→ What you should do: Wherever a line in the data holds the word "picker", pull that line out.

=== Begin Enclosure ===

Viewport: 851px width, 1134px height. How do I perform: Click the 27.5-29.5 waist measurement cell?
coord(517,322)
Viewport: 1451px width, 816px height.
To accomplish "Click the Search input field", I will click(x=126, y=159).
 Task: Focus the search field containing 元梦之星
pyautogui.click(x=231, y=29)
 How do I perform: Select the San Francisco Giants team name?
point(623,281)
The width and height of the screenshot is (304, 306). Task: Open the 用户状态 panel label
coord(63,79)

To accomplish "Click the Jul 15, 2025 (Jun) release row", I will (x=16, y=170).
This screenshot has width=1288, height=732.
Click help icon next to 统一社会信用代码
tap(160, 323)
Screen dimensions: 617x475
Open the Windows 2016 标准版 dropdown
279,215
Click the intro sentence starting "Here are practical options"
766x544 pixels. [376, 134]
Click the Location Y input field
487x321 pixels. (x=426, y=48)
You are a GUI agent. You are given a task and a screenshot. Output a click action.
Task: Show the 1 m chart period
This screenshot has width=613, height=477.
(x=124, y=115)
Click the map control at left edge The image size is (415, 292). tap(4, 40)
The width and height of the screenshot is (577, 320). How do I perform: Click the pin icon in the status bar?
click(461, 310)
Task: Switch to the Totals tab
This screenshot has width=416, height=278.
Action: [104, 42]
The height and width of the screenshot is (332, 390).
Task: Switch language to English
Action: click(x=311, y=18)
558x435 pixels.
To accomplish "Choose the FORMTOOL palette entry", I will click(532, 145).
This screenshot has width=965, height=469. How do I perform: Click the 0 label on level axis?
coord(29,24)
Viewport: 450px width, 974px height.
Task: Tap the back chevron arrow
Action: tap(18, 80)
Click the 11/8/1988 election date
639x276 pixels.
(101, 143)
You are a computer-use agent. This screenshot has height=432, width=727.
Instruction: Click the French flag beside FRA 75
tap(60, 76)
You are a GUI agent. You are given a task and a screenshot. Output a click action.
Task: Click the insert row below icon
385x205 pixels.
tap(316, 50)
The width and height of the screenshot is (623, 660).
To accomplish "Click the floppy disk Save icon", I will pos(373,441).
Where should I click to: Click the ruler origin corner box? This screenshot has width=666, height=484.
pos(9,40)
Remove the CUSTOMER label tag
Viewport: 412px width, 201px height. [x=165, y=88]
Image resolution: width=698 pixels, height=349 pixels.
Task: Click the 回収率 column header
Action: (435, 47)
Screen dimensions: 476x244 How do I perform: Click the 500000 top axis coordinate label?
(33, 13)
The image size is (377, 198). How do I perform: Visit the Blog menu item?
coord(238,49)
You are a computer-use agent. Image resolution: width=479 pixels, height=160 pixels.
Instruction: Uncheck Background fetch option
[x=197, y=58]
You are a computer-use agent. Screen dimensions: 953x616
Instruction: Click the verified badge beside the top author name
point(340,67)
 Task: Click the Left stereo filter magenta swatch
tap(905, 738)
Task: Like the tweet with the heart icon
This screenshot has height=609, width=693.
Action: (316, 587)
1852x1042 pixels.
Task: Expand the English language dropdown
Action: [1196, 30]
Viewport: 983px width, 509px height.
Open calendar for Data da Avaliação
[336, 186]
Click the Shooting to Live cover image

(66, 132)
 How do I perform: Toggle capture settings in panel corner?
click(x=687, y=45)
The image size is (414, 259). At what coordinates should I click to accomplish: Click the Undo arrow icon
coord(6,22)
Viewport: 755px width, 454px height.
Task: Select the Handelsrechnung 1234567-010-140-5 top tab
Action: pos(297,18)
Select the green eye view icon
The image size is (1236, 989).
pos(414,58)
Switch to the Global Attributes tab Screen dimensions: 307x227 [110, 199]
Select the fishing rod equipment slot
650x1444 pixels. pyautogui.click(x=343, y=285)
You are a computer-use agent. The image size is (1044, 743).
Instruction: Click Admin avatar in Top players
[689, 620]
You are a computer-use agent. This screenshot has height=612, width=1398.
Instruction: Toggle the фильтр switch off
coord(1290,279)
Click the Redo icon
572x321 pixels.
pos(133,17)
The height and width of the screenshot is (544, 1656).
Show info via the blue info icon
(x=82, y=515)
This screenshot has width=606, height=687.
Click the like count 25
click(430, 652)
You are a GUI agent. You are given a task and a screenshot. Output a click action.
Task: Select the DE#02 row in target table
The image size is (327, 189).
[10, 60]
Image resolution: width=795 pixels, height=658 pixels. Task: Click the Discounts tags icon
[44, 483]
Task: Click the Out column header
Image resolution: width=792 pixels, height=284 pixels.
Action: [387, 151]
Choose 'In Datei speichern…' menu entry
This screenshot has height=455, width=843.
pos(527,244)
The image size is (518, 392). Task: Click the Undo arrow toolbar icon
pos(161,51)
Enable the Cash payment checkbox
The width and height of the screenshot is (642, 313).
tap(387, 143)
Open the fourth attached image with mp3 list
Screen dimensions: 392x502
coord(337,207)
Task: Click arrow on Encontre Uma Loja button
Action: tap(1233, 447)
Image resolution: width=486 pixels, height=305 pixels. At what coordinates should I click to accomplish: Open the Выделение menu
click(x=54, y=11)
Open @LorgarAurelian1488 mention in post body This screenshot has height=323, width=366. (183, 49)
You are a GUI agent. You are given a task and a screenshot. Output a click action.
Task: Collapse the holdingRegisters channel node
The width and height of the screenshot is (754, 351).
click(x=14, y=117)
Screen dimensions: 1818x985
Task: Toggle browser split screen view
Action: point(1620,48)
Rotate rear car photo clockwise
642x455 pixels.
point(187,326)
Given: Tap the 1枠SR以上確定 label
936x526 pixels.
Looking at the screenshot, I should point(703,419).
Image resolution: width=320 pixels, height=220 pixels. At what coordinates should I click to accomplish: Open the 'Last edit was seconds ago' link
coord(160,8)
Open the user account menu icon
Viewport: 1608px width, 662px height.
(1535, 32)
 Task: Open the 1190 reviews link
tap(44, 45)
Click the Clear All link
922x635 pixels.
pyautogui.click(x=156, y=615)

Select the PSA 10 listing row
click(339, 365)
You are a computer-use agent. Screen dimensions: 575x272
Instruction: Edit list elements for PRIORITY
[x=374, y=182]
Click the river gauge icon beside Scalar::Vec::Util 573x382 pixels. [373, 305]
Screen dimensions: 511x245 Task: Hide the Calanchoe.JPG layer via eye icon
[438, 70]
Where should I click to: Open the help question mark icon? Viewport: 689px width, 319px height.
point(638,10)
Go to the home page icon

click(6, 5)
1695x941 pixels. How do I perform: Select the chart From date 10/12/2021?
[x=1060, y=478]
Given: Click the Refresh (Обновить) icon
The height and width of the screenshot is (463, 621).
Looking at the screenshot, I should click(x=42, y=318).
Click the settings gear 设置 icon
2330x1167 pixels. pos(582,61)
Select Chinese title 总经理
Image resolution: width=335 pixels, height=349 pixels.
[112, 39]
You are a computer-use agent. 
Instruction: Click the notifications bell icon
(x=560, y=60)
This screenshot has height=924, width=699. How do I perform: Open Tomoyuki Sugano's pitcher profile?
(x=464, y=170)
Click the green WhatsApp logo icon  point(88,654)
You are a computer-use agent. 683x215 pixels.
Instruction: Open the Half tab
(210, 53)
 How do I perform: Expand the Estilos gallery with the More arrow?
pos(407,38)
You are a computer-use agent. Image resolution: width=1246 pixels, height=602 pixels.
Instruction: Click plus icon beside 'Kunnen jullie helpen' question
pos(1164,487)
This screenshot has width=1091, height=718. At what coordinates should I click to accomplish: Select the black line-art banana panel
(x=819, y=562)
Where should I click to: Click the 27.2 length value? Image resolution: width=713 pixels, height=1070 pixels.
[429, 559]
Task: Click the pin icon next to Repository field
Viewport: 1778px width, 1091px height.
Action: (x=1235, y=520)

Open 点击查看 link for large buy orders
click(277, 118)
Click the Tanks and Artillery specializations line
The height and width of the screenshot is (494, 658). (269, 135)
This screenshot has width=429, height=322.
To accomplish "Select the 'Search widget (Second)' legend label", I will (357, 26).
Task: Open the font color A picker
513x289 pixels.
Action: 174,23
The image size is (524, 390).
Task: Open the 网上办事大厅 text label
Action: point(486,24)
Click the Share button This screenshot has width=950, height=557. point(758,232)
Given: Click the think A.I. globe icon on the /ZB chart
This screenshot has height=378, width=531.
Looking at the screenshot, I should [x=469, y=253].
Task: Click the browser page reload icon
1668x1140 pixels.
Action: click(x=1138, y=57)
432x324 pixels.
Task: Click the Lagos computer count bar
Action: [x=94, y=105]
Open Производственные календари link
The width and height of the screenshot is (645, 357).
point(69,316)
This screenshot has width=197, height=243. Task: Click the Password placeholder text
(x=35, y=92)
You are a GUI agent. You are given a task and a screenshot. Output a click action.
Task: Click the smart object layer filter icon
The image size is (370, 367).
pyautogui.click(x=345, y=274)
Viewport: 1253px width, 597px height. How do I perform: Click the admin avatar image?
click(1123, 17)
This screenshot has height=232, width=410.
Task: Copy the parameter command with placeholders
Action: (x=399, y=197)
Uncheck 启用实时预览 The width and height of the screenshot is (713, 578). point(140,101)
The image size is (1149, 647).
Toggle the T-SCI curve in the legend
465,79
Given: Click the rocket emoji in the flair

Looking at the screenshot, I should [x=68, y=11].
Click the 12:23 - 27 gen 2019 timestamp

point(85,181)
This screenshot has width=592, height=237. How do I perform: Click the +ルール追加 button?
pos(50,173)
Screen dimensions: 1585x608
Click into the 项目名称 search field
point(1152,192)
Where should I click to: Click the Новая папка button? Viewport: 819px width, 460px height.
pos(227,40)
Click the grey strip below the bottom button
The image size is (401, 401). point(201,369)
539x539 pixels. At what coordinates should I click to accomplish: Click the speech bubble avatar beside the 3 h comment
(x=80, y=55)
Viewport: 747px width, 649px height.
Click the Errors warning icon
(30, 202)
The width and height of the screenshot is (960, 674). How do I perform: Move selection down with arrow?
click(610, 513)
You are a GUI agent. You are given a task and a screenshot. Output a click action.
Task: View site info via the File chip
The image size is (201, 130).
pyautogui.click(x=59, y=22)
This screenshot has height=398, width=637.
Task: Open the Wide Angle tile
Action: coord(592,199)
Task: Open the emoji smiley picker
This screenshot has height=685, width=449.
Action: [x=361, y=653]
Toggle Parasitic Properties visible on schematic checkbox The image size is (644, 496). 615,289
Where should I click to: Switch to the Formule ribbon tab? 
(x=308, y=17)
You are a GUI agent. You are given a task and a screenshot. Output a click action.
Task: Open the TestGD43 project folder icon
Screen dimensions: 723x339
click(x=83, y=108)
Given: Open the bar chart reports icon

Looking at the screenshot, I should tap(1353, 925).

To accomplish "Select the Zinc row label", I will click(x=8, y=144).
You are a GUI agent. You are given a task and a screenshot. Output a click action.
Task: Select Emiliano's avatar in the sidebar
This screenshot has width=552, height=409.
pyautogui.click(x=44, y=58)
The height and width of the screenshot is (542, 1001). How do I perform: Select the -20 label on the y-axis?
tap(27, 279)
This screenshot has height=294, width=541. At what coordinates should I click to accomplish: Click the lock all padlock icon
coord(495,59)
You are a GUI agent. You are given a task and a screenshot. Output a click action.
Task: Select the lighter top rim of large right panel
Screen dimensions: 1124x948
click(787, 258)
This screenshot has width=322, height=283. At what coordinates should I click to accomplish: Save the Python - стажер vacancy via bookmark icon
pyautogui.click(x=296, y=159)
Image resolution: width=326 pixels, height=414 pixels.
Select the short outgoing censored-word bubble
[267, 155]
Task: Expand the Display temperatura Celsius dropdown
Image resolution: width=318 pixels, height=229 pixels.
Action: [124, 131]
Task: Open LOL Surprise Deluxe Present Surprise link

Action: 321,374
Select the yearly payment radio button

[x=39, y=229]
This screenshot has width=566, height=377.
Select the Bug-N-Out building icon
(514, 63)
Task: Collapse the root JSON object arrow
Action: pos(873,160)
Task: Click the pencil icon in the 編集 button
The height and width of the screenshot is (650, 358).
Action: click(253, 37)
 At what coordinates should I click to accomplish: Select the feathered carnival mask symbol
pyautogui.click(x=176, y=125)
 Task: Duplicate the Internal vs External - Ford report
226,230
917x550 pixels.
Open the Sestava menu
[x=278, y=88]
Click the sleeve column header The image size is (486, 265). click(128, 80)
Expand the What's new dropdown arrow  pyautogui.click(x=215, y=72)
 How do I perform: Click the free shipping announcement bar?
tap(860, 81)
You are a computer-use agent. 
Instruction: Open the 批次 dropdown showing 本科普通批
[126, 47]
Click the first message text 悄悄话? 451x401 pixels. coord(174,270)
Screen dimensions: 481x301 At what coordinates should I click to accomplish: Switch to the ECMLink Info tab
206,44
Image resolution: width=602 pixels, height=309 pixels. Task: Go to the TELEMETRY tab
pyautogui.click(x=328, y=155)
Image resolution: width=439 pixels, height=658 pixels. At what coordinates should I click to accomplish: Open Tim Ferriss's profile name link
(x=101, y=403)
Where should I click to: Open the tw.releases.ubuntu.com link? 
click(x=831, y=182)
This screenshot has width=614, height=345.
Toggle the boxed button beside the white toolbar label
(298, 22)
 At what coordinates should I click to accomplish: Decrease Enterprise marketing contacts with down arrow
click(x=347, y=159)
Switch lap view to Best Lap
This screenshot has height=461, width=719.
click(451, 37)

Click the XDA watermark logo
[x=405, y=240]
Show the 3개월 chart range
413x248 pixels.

=== End Enclosure ===

→ Task solution:
Task: Open the font color A picker
Task: Open the emoji smiley picker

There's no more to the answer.